1st Edition

New Chinese Immigrants in New Zealand Floating families?

By Liangni Sally Liu, Guanyu Jason Ran Copyright 2022
    146 Pages 2 B/W Illustrations
    by Routledge

    146 Pages 2 B/W Illustrations
    by Routledge

    This book focuses on new immigrant families from the People’s Republic of China to New Zealand and investigates how these families have adapted to New Zealand immigration policy regime, which does not accommodate their cultural preference to live as multigenerational families easily. The book analyses a three-generation framework: First-generation adult immigrants, their children and older parents. It examines how migratory mobility and intergenerational dynamics configure migratory trajectories of individual family members and shape their family lives and sense of identity.

    The book sheds light on how different family generations pursue their own interests and goals while maintaining family unity and cohesiveness in contexts of increasing transnational mobility opportunities and constraints. It also investigates how familial ties, transnational connections and a sense of identity and belonging are defined and redefined during the process of transnational migration. This book can serve as a heuristic reference to and meaningful comparative parameter for studying transnational family migration in other contexts.

    As a significant theoretical contribution to the theory of transnational family formation in contexts where restrictive immigration policies result in members of multigenerational families living across different countries, this book will be of interest to academics in the fields of sociology, anthropology, race and ethnic studies as well as Asian and Chinese studies.
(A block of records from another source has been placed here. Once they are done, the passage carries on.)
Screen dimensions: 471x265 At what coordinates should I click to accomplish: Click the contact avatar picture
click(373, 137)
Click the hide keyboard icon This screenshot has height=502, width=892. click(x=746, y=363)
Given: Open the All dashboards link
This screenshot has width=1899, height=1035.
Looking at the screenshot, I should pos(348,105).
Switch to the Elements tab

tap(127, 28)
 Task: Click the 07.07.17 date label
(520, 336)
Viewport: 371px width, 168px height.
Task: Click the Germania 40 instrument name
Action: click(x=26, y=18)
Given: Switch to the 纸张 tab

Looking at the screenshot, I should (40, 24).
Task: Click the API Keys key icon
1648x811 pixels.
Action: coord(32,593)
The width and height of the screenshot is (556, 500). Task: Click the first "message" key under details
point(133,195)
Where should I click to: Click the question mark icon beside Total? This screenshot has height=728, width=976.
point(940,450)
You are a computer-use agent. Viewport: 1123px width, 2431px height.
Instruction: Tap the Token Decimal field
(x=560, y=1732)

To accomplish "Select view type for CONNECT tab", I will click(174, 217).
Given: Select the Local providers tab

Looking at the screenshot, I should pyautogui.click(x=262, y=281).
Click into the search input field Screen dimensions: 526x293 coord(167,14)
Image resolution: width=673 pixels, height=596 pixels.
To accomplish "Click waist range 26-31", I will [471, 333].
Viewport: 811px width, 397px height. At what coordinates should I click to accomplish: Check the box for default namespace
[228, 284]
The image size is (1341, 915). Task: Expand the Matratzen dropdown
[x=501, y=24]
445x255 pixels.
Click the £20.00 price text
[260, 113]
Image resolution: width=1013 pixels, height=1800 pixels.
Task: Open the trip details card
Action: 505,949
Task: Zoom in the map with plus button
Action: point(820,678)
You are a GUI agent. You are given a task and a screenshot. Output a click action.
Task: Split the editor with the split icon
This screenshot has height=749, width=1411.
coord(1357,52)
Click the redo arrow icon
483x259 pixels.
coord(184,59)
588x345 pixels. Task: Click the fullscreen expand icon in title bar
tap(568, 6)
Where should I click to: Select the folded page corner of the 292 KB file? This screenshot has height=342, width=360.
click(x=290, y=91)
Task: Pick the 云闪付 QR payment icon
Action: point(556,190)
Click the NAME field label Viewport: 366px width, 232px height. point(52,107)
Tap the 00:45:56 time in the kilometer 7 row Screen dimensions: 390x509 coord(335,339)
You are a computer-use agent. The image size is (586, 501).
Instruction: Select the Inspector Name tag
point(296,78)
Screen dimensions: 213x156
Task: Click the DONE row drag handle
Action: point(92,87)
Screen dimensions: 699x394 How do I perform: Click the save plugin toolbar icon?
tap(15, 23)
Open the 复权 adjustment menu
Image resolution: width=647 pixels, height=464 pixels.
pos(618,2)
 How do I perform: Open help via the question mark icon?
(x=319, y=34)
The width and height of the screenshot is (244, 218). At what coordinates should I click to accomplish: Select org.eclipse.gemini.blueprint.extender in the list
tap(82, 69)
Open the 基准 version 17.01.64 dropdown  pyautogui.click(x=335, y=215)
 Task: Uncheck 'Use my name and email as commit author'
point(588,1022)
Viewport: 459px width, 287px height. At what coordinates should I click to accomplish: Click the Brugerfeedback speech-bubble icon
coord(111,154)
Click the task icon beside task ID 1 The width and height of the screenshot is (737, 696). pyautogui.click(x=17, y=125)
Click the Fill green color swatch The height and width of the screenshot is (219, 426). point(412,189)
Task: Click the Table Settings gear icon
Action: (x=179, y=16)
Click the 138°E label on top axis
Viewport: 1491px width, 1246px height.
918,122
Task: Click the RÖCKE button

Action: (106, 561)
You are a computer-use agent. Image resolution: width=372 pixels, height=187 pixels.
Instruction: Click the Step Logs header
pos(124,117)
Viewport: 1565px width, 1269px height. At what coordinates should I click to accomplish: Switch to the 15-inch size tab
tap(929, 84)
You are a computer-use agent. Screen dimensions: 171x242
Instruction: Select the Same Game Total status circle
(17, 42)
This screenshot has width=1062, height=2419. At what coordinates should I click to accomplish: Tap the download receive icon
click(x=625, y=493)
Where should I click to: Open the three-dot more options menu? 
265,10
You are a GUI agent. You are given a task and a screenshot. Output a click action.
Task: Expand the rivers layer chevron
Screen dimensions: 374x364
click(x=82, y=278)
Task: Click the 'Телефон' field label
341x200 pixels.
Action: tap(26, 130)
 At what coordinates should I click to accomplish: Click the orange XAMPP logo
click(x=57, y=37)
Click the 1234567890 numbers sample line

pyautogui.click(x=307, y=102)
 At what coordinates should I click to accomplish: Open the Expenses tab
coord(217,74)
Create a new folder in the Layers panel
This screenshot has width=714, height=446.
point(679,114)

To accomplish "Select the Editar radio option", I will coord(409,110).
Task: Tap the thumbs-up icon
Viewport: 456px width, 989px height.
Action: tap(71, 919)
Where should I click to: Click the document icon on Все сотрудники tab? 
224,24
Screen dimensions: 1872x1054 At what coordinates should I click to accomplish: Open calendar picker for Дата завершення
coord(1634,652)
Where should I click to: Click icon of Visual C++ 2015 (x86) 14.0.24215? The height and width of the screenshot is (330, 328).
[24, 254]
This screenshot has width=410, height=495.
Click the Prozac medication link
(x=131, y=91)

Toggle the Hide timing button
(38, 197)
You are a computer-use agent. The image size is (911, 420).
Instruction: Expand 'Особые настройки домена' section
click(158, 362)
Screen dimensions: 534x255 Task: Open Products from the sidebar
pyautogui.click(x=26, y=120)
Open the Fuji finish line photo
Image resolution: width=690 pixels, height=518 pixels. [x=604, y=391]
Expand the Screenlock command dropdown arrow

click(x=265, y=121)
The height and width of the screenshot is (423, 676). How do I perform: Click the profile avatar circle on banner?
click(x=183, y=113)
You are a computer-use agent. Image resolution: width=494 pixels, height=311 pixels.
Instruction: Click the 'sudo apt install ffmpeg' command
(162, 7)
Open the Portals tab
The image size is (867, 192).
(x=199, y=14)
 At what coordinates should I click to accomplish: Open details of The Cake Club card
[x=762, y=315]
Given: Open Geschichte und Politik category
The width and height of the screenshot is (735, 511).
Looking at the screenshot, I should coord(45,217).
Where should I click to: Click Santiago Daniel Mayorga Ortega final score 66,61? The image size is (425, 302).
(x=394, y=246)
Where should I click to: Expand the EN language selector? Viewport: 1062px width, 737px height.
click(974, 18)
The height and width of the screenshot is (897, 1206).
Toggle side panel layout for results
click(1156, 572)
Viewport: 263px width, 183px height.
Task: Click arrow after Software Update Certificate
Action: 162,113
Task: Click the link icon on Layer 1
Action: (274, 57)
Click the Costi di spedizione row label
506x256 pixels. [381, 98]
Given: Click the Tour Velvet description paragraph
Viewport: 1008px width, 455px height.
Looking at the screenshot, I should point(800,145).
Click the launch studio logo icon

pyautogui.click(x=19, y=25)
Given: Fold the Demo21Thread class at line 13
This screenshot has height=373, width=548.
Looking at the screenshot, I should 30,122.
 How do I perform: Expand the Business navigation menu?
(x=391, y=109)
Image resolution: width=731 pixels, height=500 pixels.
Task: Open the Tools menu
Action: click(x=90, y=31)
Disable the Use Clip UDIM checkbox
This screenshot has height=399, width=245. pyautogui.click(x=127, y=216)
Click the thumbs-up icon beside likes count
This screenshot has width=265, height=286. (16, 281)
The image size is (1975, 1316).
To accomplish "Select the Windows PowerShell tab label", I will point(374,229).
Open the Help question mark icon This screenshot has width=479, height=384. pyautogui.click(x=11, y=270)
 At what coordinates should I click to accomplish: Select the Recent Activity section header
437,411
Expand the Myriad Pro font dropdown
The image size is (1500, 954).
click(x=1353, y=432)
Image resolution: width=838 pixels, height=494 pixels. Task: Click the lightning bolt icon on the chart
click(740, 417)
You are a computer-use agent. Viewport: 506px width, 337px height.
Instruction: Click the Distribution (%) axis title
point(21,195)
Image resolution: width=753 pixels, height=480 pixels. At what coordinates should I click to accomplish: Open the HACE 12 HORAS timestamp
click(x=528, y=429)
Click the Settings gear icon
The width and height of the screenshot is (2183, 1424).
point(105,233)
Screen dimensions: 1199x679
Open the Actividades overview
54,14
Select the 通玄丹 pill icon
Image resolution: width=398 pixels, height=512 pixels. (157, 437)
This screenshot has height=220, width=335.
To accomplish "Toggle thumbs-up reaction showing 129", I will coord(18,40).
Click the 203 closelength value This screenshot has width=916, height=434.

    1. Introduction: New Chinese immigrant families from the People’s Republic of China to New Zealand – Approaching the topic 2. Re-grounding transnational migrant families in theories 3. From inclusion to exclusion: Family sponsorship and older parent reunification immigration under New Zealand’s neoliberal Immigration regime 4. "Forced" transnational migration: From a multigenerational familial perspective 5. Seasonal parents/grandparents: Transnational care circulation in new Chinese immigrant families 6. Reverse remittance: Challenging the traditional morality and power relation 7. Conclusion: The making of floating families in transnational social space

    Biography

    Liangni Sally Liu is a Senior Lecturer (tenured) in the School of Humanities, Media, and Creative Communication, Massey University, New Zealand.

    Guanyu Jason Ran is a Lecturer (tenured) in the Centre for Health and Social Practice, Waikato Institute of Technology (Wintec), New Zealand.